Certificates of Destruction
Whether you handle destruction in-house or hire a vendor, documenting the event is critical. A certificate of destruction typically records the date, the method used, and a description of the materials destroyed. These certificates serve as your proof of compliance if a regulator or auditor later asks what happened to a particular set of records. The certificate itself should be kept permanently, since you may need to demonstrate proper disposal years after the fact.
What Destruction and Storage Cost
Retention policies are not free to implement. Budgeting for both storage and destruction helps avoid the common trap of keeping records indefinitely simply because nobody allocated money to dispose of them.

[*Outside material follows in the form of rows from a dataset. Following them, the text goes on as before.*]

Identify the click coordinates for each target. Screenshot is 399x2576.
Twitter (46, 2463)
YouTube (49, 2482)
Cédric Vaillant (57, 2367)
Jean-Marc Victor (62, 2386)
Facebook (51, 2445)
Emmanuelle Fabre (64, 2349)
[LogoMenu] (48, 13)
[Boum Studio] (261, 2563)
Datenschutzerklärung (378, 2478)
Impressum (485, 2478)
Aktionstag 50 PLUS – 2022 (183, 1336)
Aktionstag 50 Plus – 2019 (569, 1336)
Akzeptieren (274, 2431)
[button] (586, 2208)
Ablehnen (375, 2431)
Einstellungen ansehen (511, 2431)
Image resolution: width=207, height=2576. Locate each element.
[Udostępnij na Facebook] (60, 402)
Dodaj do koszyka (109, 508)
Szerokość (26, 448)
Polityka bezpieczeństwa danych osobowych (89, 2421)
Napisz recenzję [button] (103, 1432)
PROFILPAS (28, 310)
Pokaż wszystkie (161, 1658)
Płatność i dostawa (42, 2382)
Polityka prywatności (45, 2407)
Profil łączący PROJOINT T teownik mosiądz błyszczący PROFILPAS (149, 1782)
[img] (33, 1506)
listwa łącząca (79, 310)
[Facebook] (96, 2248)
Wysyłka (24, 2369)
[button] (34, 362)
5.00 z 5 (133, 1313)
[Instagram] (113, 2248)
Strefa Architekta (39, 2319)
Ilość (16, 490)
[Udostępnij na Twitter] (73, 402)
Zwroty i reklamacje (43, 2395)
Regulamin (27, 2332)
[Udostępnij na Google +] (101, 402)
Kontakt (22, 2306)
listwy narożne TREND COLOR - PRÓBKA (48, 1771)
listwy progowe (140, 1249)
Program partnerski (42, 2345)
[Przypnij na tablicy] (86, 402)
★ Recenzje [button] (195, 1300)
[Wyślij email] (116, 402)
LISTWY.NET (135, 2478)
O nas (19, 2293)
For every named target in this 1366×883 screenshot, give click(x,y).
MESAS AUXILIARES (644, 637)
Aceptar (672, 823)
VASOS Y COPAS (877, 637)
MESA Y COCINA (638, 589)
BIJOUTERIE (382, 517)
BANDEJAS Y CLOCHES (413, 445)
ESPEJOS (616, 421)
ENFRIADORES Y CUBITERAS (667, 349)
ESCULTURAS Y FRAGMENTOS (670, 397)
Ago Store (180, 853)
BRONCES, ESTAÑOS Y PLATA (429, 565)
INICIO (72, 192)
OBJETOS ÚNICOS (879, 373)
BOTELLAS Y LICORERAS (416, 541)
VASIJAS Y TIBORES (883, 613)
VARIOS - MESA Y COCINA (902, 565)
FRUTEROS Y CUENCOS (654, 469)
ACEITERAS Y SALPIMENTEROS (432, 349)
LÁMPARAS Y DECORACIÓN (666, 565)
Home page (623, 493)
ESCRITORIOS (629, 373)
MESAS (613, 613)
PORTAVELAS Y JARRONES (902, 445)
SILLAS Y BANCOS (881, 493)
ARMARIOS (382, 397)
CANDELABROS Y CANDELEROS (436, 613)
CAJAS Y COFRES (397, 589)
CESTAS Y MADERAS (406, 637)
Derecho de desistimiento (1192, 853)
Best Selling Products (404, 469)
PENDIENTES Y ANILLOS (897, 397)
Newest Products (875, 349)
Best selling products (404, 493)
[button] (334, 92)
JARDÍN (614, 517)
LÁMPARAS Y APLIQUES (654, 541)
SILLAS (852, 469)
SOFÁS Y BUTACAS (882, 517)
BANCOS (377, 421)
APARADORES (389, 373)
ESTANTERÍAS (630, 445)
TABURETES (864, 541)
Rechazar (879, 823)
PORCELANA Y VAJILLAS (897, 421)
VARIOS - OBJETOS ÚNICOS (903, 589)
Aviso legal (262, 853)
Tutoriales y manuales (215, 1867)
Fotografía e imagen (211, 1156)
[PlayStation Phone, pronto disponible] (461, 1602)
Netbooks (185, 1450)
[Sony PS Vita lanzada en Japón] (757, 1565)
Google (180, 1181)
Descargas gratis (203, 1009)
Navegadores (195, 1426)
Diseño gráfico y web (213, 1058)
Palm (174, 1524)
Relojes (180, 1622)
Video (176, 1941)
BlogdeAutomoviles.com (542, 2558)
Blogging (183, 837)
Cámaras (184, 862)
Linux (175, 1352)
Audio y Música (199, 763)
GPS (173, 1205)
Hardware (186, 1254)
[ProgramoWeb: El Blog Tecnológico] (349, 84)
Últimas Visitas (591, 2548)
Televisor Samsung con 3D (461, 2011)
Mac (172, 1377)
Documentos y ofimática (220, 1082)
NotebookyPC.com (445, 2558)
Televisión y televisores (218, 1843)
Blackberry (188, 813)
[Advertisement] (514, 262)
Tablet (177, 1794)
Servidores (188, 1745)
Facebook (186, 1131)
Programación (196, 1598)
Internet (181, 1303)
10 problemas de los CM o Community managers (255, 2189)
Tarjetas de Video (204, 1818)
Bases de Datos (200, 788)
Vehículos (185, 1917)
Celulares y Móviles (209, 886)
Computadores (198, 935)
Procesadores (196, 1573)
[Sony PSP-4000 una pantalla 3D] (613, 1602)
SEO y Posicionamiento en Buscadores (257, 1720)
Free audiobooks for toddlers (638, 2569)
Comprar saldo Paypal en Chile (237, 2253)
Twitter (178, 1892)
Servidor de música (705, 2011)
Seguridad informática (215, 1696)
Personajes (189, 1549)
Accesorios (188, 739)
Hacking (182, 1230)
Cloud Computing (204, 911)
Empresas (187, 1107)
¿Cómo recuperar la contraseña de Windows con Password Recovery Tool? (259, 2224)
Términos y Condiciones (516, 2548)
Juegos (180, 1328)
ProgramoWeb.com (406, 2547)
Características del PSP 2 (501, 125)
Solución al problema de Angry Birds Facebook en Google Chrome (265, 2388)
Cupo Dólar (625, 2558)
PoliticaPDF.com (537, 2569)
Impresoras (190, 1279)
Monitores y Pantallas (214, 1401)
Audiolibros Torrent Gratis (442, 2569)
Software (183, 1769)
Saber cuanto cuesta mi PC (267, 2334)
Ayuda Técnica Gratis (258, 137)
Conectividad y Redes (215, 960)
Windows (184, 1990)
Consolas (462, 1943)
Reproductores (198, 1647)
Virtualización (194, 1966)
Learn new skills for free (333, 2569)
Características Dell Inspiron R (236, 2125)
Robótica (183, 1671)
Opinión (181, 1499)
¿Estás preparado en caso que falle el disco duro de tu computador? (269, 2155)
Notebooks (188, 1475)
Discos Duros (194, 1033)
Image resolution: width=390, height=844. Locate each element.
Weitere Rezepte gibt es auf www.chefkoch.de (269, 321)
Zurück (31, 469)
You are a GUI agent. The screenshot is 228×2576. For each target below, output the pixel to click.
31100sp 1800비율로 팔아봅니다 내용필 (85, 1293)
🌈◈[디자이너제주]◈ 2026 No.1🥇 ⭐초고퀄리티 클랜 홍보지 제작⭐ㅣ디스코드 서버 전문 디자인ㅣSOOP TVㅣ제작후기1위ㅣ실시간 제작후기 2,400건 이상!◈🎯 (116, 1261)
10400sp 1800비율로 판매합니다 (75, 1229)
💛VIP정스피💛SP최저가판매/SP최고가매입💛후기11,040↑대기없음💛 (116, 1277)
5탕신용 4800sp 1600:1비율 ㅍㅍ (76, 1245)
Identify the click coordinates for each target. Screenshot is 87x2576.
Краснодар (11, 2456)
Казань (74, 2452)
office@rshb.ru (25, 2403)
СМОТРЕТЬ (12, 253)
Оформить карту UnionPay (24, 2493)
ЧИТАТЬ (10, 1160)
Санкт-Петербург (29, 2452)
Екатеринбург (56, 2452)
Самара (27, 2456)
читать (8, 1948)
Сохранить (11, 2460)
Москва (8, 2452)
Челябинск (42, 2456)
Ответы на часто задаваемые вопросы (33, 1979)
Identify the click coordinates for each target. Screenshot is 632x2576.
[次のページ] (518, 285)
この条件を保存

Professional on-site paper shredding typically runs $130 to $175 for a small job of one to ten boxes, with per-box costs dropping significantly for larger volumes and recurring service contracts. Secure offsite storage for standard records boxes generally costs $0.50 to $1.50 per box per month, depending on the facility and region. For electronic media, professional hard-drive destruction or degaussing ranges from roughly $4 to $40 per unit, with most providers charging $12 to $15 for standard drives. On-site service carries a premium, and many vendors impose a minimum visit charge.
These costs are modest compared to the expense of a regulatory penalty, a spoliation sanction, or a data breach involving records that should have been destroyed years earlier. The cheapest retention mistake is always the one you prevent by following the schedule.